Work instructions:
Every entry should be copied exactly, with nothing added or dropped.

##### Data provided #####

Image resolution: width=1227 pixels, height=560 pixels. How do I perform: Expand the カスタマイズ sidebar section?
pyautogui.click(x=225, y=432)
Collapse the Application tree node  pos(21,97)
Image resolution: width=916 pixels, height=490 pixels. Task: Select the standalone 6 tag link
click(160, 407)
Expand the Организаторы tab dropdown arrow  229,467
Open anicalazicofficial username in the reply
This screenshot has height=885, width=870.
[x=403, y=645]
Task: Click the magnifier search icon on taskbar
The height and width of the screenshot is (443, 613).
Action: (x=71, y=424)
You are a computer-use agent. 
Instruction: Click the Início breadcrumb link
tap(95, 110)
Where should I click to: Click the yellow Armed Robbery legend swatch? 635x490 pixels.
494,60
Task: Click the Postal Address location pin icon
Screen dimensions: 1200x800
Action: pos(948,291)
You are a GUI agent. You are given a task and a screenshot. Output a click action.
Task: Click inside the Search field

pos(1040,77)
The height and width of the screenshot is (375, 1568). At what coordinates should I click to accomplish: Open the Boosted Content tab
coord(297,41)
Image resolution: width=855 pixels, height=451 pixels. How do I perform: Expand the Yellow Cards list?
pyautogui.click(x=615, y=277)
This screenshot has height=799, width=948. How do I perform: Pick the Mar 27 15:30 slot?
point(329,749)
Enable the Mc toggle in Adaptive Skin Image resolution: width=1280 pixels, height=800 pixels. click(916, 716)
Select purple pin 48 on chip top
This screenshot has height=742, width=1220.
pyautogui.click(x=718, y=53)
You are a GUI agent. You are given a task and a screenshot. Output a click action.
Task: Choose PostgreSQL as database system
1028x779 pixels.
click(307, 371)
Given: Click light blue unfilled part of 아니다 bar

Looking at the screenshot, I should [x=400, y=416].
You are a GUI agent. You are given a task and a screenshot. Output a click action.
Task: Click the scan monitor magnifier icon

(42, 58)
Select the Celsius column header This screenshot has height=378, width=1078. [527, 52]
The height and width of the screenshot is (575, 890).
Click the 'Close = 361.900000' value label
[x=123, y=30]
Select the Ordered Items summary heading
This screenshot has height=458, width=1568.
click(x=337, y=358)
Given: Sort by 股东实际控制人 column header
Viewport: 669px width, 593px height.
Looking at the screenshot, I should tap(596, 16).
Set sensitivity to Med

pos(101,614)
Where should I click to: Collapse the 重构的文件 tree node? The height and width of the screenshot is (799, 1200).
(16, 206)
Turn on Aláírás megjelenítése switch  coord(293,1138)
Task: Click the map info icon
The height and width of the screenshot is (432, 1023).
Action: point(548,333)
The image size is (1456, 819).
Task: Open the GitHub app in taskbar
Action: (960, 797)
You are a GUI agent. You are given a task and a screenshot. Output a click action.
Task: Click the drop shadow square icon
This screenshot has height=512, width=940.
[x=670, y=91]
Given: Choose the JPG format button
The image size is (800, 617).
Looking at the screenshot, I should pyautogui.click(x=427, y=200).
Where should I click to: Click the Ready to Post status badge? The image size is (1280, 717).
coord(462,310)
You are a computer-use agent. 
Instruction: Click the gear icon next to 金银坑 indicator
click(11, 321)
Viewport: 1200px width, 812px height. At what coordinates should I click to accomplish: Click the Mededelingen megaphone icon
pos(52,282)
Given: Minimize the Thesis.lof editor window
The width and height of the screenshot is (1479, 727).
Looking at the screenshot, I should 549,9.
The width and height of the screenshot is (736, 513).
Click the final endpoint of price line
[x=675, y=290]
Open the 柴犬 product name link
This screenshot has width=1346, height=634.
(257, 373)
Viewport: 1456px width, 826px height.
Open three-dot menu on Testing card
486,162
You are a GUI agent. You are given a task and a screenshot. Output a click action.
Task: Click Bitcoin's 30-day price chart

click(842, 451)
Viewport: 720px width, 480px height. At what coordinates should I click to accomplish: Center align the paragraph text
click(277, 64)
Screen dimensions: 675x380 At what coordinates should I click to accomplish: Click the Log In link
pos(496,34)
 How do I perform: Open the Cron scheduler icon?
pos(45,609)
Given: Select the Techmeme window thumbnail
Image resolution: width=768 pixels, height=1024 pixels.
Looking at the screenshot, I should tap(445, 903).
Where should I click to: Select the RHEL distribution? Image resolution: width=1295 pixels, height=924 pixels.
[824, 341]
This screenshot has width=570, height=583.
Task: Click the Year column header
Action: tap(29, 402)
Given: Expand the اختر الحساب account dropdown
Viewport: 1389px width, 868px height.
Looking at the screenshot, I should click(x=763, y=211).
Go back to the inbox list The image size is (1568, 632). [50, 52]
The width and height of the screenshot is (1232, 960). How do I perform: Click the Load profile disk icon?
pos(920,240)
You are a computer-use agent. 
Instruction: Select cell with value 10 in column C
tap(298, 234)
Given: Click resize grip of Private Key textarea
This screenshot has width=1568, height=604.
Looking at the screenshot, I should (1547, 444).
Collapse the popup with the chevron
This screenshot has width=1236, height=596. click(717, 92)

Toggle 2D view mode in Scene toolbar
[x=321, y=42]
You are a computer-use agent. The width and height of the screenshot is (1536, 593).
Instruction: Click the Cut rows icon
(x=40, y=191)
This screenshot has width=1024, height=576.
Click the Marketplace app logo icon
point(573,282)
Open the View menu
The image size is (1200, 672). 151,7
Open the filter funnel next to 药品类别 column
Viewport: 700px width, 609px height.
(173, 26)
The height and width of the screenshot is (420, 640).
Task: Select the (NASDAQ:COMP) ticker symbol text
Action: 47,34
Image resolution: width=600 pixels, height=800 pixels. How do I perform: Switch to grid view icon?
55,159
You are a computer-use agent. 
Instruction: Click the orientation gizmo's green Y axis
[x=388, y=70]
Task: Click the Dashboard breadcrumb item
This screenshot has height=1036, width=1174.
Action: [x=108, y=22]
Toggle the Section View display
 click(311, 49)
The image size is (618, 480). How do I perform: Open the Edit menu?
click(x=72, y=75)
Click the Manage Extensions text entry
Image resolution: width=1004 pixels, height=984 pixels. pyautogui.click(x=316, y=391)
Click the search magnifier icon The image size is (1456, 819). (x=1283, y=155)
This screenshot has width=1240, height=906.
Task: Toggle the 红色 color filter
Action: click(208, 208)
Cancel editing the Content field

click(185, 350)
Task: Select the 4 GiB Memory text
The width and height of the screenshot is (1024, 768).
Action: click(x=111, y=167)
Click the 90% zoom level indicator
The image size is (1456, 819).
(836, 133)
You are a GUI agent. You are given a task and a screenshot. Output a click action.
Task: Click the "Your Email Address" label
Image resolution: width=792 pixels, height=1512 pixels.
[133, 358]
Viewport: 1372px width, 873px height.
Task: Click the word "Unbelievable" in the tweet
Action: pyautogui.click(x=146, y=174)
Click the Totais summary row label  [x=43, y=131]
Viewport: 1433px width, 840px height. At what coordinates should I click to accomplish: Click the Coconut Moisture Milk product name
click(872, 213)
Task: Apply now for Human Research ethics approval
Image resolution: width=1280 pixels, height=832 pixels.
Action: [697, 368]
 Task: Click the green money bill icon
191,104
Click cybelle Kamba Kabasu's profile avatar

#####

Written response:
Image resolution: width=1227 pixels, height=560 pixels. How do I perform: Expand the カスタマイズ sidebar section?
pyautogui.click(x=225, y=432)
Collapse the Application tree node  pos(21,97)
Image resolution: width=916 pixels, height=490 pixels. Task: Select the standalone 6 tag link
click(160, 407)
Expand the Организаторы tab dropdown arrow  229,467
Open anicalazicofficial username in the reply
This screenshot has height=885, width=870.
[x=403, y=645]
Task: Click the magnifier search icon on taskbar
The height and width of the screenshot is (443, 613).
Action: (x=71, y=424)
You are a computer-use agent. 
Instruction: Click the Início breadcrumb link
tap(95, 110)
Where should I click to: Click the yellow Armed Robbery legend swatch? 635x490 pixels.
494,60
Task: Click the Postal Address location pin icon
Screen dimensions: 1200x800
Action: pos(948,291)
You are a GUI agent. You are given a task and a screenshot. Output a click action.
Task: Click inside the Search field

pos(1040,77)
The height and width of the screenshot is (375, 1568). At what coordinates should I click to accomplish: Open the Boosted Content tab
coord(297,41)
Image resolution: width=855 pixels, height=451 pixels. How do I perform: Expand the Yellow Cards list?
pyautogui.click(x=615, y=277)
This screenshot has height=799, width=948. How do I perform: Pick the Mar 27 15:30 slot?
point(329,749)
Enable the Mc toggle in Adaptive Skin Image resolution: width=1280 pixels, height=800 pixels. click(916, 716)
Select purple pin 48 on chip top
This screenshot has height=742, width=1220.
pyautogui.click(x=718, y=53)
You are a GUI agent. You are given a task and a screenshot. Output a click action.
Task: Choose PostgreSQL as database system
1028x779 pixels.
click(307, 371)
Given: Click light blue unfilled part of 아니다 bar

Looking at the screenshot, I should [x=400, y=416].
You are a GUI agent. You are given a task and a screenshot. Output a click action.
Task: Click the scan monitor magnifier icon

(42, 58)
Select the Celsius column header This screenshot has height=378, width=1078. [527, 52]
The height and width of the screenshot is (575, 890).
Click the 'Close = 361.900000' value label
[x=123, y=30]
Select the Ordered Items summary heading
This screenshot has height=458, width=1568.
click(x=337, y=358)
Given: Sort by 股东实际控制人 column header
Viewport: 669px width, 593px height.
Looking at the screenshot, I should tap(596, 16).
Set sensitivity to Med

pos(101,614)
Where should I click to: Collapse the 重构的文件 tree node? The height and width of the screenshot is (799, 1200).
(16, 206)
Turn on Aláírás megjelenítése switch  coord(293,1138)
Task: Click the map info icon
The height and width of the screenshot is (432, 1023).
Action: point(548,333)
The image size is (1456, 819).
Task: Open the GitHub app in taskbar
Action: (960, 797)
You are a GUI agent. You are given a task and a screenshot. Output a click action.
Task: Click the drop shadow square icon
This screenshot has height=512, width=940.
[x=670, y=91]
Given: Choose the JPG format button
The image size is (800, 617).
Looking at the screenshot, I should pyautogui.click(x=427, y=200).
Where should I click to: Click the Ready to Post status badge? The image size is (1280, 717).
coord(462,310)
You are a computer-use agent. 
Instruction: Click the gear icon next to 金银坑 indicator
click(11, 321)
Viewport: 1200px width, 812px height. At what coordinates should I click to accomplish: Click the Mededelingen megaphone icon
pos(52,282)
Given: Minimize the Thesis.lof editor window
The width and height of the screenshot is (1479, 727).
Looking at the screenshot, I should 549,9.
The width and height of the screenshot is (736, 513).
Click the final endpoint of price line
[x=675, y=290]
Open the 柴犬 product name link
This screenshot has width=1346, height=634.
(257, 373)
Viewport: 1456px width, 826px height.
Open three-dot menu on Testing card
486,162
You are a GUI agent. You are given a task and a screenshot. Output a click action.
Task: Click Bitcoin's 30-day price chart

click(842, 451)
Viewport: 720px width, 480px height. At what coordinates should I click to accomplish: Center align the paragraph text
click(277, 64)
Screen dimensions: 675x380 At what coordinates should I click to accomplish: Click the Log In link
pos(496,34)
 How do I perform: Open the Cron scheduler icon?
pos(45,609)
Given: Select the Techmeme window thumbnail
Image resolution: width=768 pixels, height=1024 pixels.
Looking at the screenshot, I should tap(445, 903).
Where should I click to: Select the RHEL distribution? Image resolution: width=1295 pixels, height=924 pixels.
[824, 341]
This screenshot has width=570, height=583.
Task: Click the Year column header
Action: tap(29, 402)
Given: Expand the اختر الحساب account dropdown
Viewport: 1389px width, 868px height.
Looking at the screenshot, I should click(x=763, y=211).
Go back to the inbox list The image size is (1568, 632). [50, 52]
The width and height of the screenshot is (1232, 960). How do I perform: Click the Load profile disk icon?
pos(920,240)
You are a computer-use agent. 
Instruction: Select cell with value 10 in column C
tap(298, 234)
Given: Click resize grip of Private Key textarea
This screenshot has width=1568, height=604.
Looking at the screenshot, I should (1547, 444).
Collapse the popup with the chevron
This screenshot has width=1236, height=596. click(717, 92)

Toggle 2D view mode in Scene toolbar
[x=321, y=42]
You are a computer-use agent. The width and height of the screenshot is (1536, 593).
Instruction: Click the Cut rows icon
(x=40, y=191)
This screenshot has width=1024, height=576.
Click the Marketplace app logo icon
point(573,282)
Open the View menu
The image size is (1200, 672). 151,7
Open the filter funnel next to 药品类别 column
Viewport: 700px width, 609px height.
(173, 26)
The height and width of the screenshot is (420, 640).
Task: Select the (NASDAQ:COMP) ticker symbol text
Action: 47,34
Image resolution: width=600 pixels, height=800 pixels. How do I perform: Switch to grid view icon?
55,159
You are a computer-use agent. 
Instruction: Click the orientation gizmo's green Y axis
[x=388, y=70]
Task: Click the Dashboard breadcrumb item
This screenshot has height=1036, width=1174.
Action: [x=108, y=22]
Toggle the Section View display
 click(311, 49)
The image size is (618, 480). How do I perform: Open the Edit menu?
click(x=72, y=75)
Click the Manage Extensions text entry
Image resolution: width=1004 pixels, height=984 pixels. pyautogui.click(x=316, y=391)
Click the search magnifier icon The image size is (1456, 819). (x=1283, y=155)
This screenshot has width=1240, height=906.
Task: Toggle the 红色 color filter
Action: click(208, 208)
Cancel editing the Content field

click(185, 350)
Task: Select the 4 GiB Memory text
The width and height of the screenshot is (1024, 768).
Action: click(x=111, y=167)
Click the 90% zoom level indicator
The image size is (1456, 819).
(836, 133)
You are a GUI agent. You are given a task and a screenshot. Output a click action.
Task: Click the "Your Email Address" label
Image resolution: width=792 pixels, height=1512 pixels.
[133, 358]
Viewport: 1372px width, 873px height.
Task: Click the word "Unbelievable" in the tweet
Action: pyautogui.click(x=146, y=174)
Click the Totais summary row label  [x=43, y=131]
Viewport: 1433px width, 840px height. At what coordinates should I click to accomplish: Click the Coconut Moisture Milk product name
click(872, 213)
Task: Apply now for Human Research ethics approval
Image resolution: width=1280 pixels, height=832 pixels.
Action: [697, 368]
 Task: Click the green money bill icon
191,104
Click cybelle Kamba Kabasu's profile avatar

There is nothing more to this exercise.